Entries for locating text and elements:
· · · ·
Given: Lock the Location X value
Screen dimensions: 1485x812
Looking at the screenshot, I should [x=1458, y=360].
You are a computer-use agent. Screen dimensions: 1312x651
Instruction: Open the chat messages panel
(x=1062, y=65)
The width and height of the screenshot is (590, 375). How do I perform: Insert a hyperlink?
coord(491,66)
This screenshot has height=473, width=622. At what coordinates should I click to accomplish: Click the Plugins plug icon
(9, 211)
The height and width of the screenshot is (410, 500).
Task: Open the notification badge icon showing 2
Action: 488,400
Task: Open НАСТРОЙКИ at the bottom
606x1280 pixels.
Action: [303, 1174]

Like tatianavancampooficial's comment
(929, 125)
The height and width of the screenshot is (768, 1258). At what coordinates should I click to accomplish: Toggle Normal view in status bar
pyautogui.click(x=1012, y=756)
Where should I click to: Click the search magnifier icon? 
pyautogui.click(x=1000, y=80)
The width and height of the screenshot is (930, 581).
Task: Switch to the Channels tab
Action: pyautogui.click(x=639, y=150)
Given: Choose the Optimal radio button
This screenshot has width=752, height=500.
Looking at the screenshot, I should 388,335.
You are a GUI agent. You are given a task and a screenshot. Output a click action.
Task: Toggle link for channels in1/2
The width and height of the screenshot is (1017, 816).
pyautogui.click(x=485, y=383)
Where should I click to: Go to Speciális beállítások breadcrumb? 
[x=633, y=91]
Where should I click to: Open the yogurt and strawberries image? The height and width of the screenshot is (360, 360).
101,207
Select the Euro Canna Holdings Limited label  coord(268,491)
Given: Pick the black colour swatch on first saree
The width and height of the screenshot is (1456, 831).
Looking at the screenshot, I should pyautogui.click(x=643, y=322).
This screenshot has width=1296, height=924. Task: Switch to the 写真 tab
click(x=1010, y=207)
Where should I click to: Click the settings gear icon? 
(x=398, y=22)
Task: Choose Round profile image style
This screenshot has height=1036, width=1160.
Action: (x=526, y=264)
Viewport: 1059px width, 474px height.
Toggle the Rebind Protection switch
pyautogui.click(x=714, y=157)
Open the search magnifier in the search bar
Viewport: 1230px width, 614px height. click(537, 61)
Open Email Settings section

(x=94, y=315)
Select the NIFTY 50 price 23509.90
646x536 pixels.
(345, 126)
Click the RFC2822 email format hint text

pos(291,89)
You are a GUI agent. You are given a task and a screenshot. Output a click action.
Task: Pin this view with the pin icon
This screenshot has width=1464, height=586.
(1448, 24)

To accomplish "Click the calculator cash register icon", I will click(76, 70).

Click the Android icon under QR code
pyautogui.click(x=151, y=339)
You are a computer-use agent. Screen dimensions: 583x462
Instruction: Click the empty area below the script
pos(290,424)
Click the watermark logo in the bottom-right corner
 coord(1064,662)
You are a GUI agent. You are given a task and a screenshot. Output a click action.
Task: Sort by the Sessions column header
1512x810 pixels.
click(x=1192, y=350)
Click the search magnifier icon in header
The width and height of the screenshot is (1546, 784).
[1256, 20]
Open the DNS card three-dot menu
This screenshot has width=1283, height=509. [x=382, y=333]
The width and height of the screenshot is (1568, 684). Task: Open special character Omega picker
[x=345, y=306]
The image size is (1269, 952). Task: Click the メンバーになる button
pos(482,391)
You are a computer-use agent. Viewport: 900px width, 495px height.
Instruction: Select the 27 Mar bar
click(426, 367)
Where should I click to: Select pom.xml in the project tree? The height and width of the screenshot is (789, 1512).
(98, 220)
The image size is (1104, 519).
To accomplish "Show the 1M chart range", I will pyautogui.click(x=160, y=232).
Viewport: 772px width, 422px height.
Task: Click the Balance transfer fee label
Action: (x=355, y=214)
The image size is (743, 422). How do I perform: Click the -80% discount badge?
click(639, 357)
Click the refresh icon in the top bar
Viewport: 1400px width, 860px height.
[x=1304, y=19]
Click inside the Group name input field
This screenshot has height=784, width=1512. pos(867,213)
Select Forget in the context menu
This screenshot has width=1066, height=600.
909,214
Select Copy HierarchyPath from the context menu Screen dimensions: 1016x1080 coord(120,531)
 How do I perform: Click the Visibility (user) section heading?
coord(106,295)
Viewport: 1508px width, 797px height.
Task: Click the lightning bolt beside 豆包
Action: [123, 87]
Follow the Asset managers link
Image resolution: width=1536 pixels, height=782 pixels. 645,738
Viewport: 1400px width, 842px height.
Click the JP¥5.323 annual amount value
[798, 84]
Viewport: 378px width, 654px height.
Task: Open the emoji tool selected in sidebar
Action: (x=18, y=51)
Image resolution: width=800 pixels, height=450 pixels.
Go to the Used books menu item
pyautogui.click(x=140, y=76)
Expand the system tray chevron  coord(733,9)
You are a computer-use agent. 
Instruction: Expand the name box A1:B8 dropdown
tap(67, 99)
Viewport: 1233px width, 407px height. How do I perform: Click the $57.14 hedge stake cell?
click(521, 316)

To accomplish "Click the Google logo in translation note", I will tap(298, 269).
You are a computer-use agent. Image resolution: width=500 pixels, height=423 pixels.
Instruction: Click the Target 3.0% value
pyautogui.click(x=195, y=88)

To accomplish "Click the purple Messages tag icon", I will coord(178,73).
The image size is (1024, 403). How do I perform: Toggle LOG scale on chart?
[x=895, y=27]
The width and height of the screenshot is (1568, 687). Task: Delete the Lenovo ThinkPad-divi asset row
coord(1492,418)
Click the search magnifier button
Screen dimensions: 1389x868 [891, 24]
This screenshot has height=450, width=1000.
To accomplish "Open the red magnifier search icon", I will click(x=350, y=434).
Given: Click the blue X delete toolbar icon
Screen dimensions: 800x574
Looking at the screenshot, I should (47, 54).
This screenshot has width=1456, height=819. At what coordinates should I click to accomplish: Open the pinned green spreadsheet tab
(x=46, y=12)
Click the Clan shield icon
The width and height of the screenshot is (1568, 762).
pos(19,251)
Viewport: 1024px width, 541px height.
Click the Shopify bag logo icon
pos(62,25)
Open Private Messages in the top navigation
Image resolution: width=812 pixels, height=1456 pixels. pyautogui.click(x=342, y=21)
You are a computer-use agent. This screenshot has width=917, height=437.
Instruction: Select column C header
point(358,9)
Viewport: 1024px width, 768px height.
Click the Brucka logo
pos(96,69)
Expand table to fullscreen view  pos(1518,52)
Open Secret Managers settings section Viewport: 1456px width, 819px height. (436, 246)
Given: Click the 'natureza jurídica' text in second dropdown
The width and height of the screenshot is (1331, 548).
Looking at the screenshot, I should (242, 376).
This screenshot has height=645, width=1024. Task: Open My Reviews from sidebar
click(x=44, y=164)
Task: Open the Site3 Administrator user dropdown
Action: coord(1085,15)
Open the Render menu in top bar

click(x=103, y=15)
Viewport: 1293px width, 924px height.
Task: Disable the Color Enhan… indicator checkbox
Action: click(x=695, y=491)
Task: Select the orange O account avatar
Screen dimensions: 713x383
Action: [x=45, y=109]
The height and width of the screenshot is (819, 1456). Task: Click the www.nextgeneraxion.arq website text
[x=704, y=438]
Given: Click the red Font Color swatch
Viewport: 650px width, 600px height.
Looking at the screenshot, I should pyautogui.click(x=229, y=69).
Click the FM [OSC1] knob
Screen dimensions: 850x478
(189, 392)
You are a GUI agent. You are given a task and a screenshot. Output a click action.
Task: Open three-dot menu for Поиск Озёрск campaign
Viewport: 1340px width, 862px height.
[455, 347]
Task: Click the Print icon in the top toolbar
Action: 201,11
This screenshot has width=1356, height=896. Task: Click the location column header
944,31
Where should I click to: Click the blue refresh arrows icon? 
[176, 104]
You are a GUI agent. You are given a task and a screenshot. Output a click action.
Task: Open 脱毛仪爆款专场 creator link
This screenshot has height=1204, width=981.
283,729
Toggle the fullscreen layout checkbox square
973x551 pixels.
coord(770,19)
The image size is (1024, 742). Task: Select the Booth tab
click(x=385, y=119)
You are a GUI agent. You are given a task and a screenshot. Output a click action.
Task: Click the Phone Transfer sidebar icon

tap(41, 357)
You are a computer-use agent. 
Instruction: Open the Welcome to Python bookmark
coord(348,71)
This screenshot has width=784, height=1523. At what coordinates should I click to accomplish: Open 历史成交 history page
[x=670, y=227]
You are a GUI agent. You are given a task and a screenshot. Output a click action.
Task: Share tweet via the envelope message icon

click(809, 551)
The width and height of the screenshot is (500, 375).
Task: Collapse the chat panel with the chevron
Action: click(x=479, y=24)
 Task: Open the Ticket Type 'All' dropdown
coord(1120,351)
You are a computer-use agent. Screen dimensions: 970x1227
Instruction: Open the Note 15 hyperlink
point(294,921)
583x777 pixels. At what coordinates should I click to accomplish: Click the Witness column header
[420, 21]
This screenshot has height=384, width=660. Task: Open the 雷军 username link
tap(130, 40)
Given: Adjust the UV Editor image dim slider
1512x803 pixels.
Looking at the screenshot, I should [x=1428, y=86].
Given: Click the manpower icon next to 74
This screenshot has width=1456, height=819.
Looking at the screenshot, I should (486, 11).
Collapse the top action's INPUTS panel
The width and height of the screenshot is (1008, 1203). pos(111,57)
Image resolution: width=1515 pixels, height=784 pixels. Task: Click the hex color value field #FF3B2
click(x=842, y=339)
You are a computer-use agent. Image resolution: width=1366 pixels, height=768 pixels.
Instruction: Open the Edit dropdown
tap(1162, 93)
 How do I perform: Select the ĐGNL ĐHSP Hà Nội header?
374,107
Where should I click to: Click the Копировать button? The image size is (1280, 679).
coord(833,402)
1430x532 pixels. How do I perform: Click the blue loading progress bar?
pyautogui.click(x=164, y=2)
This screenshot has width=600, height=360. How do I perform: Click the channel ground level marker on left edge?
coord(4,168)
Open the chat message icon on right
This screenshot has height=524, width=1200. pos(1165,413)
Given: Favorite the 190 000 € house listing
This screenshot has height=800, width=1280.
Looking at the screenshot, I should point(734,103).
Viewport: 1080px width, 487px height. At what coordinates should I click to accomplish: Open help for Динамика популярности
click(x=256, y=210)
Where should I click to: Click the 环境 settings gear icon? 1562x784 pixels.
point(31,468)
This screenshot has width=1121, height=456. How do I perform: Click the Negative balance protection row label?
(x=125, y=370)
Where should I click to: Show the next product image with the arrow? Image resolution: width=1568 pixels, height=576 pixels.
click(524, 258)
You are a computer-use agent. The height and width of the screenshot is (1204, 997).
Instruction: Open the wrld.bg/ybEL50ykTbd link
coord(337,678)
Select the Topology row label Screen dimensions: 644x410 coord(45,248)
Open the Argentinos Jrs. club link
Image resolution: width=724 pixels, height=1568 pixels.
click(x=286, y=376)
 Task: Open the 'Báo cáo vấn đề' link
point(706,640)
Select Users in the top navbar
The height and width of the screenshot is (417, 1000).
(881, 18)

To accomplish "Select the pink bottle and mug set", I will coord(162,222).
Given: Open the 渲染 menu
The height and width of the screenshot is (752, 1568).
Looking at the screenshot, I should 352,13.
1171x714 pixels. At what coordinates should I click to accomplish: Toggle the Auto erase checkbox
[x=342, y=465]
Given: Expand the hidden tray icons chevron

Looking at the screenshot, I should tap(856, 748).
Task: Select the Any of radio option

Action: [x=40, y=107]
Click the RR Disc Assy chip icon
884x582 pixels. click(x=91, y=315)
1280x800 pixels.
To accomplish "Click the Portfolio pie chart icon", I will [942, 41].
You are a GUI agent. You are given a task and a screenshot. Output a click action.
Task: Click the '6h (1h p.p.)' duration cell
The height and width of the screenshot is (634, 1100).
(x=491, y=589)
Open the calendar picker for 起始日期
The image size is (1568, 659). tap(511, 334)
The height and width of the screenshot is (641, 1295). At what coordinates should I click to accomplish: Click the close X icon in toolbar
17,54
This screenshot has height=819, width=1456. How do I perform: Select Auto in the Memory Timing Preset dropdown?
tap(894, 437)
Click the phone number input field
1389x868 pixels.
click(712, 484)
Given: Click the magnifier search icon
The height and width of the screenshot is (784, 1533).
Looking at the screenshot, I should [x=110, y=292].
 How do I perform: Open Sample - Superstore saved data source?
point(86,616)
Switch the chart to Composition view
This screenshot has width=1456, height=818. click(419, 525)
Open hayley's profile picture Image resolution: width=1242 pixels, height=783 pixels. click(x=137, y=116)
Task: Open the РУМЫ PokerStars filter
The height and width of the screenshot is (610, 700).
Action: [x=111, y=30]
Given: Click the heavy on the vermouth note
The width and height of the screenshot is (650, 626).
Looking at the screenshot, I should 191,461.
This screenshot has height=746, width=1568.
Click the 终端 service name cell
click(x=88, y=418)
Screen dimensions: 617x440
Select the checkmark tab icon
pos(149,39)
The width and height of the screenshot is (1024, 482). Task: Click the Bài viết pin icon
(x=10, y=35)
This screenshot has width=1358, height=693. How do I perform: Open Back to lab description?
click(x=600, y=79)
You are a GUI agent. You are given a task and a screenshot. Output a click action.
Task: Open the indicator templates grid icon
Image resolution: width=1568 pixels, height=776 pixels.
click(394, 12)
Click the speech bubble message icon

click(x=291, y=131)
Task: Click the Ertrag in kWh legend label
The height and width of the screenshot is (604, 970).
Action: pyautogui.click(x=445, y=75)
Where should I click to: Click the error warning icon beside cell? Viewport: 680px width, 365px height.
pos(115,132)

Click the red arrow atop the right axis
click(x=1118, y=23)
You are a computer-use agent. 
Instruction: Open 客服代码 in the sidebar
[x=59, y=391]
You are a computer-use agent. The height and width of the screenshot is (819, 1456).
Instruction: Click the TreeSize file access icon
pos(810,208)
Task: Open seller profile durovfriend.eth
· · · ·
# [REQUIRED WORK]
Can you return the lines of the listing above unchanged, starting with the line that contains "How do I perform: Select the" and going on through the line that contains "coord(4,168)"?

# [EXPECTED OUTPUT]
 How do I perform: Select the ĐGNL ĐHSP Hà Nội header?
374,107
Where should I click to: Click the Копировать button? The image size is (1280, 679).
coord(833,402)
1430x532 pixels. How do I perform: Click the blue loading progress bar?
pyautogui.click(x=164, y=2)
This screenshot has width=600, height=360. How do I perform: Click the channel ground level marker on left edge?
coord(4,168)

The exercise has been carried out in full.